Why is the transaction time important? It can mean the difference between receiving or not receiving some email. If the transaction time gets too high, other mail servers may just timeout trying to communicate. This is obviously not a good situation for a mail server.
Ideally, the transaction time should be under 1 second, and that’s what I wanted this exchange server to show. The first point of interest was the Cisco firewall, which has some ESMTP inspection policy in place. There are known instances of mail servers having trouble sending or receiving with this policy in place, but I couldn’t find any issues related to transaction times. The second place to look is the server performance itself. Processor, RAM, or drive performance issues could theoretically be affecting transaction times. None of these are of concern for this particular server.

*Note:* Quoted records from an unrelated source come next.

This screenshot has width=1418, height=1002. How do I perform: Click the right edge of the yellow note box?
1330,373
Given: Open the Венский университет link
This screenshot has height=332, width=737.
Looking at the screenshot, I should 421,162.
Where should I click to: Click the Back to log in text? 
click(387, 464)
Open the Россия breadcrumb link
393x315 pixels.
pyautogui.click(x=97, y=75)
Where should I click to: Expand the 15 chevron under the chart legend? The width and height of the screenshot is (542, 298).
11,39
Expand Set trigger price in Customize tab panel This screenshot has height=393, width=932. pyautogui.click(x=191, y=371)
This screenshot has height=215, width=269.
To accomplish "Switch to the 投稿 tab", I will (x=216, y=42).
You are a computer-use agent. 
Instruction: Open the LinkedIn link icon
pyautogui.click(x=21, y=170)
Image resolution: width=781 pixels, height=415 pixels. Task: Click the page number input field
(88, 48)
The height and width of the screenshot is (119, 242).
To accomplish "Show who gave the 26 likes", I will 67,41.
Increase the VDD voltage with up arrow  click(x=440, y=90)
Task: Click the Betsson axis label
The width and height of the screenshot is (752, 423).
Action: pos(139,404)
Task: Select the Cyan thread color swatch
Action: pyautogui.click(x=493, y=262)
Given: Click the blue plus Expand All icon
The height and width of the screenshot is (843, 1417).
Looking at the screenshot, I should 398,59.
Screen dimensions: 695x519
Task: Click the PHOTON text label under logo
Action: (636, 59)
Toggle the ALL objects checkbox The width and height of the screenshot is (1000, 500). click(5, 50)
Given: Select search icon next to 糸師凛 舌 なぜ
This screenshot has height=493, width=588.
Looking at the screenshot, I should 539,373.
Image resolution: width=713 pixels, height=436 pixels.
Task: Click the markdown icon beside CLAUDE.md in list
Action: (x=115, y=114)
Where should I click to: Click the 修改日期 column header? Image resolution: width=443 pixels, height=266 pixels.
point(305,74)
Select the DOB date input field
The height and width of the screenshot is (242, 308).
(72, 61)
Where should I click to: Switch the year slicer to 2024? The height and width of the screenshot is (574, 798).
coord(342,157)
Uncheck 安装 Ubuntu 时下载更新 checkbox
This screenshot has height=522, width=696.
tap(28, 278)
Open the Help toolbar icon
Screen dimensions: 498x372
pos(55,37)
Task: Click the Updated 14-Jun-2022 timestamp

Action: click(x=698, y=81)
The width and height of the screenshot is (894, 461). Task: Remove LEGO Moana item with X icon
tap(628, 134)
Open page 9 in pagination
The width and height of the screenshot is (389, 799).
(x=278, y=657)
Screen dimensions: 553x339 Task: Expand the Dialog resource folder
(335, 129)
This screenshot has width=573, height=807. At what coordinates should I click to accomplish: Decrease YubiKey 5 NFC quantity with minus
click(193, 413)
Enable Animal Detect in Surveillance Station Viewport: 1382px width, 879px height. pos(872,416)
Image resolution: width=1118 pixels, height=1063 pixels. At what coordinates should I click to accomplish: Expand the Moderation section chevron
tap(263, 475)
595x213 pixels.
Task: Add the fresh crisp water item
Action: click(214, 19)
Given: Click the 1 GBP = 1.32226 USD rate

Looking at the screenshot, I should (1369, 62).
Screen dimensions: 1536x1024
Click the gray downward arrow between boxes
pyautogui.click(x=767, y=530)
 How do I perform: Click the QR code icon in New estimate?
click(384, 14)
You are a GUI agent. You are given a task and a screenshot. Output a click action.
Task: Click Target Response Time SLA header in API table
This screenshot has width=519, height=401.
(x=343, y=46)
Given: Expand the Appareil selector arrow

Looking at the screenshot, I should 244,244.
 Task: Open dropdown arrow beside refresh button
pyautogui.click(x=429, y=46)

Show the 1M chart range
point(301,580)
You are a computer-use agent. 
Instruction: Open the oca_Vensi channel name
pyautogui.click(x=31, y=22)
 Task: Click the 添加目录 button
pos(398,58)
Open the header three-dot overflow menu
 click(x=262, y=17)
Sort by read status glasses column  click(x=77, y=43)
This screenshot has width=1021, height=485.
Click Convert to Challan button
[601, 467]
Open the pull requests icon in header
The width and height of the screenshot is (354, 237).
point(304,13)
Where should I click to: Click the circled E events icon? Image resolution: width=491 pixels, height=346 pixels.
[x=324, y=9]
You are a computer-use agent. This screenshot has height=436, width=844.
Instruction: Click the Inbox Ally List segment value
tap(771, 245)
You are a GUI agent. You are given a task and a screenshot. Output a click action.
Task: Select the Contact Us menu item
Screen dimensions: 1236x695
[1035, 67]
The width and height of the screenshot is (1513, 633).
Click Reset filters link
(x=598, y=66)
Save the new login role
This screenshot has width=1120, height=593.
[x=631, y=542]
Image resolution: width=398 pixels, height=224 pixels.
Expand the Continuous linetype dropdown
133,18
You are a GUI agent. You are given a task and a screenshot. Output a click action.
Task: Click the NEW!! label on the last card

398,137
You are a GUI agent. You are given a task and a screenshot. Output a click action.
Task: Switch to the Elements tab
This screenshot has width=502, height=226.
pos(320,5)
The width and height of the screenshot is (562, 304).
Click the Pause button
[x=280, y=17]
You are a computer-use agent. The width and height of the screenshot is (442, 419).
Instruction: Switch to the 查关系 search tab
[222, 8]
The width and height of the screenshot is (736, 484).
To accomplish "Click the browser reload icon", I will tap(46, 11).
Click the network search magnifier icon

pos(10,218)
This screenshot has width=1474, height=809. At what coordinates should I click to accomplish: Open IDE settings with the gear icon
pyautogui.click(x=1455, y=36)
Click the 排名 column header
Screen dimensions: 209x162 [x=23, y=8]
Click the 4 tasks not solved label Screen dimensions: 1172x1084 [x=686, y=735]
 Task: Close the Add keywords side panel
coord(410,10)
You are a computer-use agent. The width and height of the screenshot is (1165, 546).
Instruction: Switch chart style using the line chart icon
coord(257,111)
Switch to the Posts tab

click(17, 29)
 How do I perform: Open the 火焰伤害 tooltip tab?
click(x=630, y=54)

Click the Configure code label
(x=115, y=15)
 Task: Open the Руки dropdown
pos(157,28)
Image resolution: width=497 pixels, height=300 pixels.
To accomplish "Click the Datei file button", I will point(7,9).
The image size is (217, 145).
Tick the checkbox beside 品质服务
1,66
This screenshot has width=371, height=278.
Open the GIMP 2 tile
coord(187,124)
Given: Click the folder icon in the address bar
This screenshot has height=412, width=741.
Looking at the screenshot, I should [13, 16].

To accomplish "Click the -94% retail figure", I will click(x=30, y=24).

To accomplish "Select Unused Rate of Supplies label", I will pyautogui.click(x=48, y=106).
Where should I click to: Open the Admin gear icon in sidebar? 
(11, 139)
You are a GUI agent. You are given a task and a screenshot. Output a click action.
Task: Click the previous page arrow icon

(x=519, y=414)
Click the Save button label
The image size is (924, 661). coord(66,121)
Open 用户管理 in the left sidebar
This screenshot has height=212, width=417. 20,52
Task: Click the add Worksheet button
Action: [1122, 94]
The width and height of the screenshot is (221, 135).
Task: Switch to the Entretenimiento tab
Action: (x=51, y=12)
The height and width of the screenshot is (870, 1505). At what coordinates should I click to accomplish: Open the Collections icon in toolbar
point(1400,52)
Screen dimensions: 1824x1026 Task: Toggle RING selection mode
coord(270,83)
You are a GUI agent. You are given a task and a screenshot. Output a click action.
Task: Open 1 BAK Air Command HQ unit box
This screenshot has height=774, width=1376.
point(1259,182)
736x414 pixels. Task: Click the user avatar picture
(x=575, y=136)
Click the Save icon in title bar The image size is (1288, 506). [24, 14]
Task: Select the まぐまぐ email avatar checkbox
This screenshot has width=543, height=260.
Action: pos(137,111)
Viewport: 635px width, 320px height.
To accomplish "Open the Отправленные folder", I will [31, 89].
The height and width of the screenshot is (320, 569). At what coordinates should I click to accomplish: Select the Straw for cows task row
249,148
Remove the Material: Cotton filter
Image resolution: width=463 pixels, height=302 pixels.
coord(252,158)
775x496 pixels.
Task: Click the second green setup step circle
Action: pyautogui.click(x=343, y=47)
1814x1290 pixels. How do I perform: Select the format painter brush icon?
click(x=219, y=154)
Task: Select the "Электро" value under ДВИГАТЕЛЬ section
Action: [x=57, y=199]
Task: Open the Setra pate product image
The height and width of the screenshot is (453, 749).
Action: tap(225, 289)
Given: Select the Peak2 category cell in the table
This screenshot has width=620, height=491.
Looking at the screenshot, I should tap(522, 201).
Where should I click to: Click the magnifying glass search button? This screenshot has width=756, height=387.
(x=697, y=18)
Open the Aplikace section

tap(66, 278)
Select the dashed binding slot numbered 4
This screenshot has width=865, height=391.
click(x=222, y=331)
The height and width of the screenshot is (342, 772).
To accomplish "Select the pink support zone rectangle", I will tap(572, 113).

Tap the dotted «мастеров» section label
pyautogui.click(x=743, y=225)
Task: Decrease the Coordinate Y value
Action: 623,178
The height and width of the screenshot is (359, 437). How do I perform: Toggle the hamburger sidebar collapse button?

Further digging got me to a feature in exchange known as Tar Pitting. As the Microsoft Support article explains:
- Tar pitting is the practice of deliberately inserting a delay into certain SMTP communications that are associated with spam or with other unwanted traffic. To be effective, these kinds of communications typically rely on generating a high volume of traffic. By slowing an SMTP conversation, you can dramatically reduce the rate at which automated spam can be sent or at which a dictionary attack can be conducted. Legitimate traffic may also be slowed by tar pitting.
That last statement about legitimate traffic being affected is true. I dug into the registry and found that indeed this mail server was inserting a 5 second delay. Microsoft points out that this feature is of little value, unless you use recipient filtering. That technique is not used on this particular server, so the delay isn’t of much use.
I set the delay to zero, and tested. Transaction times are now averaging .42 seconds. That’s much better.
RSS
Dec 17, 2009 @ 12:52:08
Yes, the delay results can also be caused by an active spam filter or gateway associated with your Exchange Server.